▸ **AVAILABLE RECORDS**:
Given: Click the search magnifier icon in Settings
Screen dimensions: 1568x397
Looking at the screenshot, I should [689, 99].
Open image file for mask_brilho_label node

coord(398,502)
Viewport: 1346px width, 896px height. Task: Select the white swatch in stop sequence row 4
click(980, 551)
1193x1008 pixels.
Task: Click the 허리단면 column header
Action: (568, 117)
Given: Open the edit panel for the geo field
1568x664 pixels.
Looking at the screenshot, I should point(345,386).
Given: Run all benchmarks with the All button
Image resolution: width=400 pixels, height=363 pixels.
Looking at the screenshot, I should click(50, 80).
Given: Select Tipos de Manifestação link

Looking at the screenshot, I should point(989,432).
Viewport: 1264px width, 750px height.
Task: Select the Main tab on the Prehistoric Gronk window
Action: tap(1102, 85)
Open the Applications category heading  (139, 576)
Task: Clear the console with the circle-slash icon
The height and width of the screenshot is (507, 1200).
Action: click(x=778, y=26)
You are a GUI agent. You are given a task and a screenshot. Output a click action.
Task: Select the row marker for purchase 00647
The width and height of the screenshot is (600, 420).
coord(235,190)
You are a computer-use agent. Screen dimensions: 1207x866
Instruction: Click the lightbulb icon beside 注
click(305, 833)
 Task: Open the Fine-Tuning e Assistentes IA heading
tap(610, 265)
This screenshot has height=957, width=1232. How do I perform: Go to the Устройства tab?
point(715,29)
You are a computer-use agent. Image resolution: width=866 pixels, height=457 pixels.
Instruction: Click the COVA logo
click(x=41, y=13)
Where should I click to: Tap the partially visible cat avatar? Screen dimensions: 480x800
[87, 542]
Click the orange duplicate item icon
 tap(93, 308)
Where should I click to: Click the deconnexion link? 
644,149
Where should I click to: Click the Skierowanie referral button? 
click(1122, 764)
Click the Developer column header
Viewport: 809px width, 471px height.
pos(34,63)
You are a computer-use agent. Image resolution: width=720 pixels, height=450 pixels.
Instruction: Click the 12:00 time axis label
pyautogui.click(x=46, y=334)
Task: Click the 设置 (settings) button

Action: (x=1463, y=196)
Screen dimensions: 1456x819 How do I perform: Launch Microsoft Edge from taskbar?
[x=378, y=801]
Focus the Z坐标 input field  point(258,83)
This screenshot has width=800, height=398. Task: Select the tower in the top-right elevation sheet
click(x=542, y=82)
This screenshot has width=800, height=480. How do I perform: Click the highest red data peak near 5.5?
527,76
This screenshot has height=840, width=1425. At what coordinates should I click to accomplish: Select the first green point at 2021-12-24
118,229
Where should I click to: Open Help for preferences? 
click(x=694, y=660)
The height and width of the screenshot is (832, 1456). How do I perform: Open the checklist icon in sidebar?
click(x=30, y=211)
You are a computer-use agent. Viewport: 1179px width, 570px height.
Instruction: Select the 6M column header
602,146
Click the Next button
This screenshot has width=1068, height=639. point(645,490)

▸ **WORK INSTRUCTIONS**: Scan the entries above and return each line that holds "agent".

▸ **SOLUTION BELOW**:
You are a GUI agent. You are given a task and a screenshot. Output a click action.
You are a computer-use agent. Screen dimensions: 1207x866
You are a computer-use agent. Image resolution: width=866 pixels, height=457 pixels.
You are a computer-use agent. Image resolution: width=720 pixels, height=450 pixels.
You are a computer-use agent. Viewport: 1179px width, 570px height.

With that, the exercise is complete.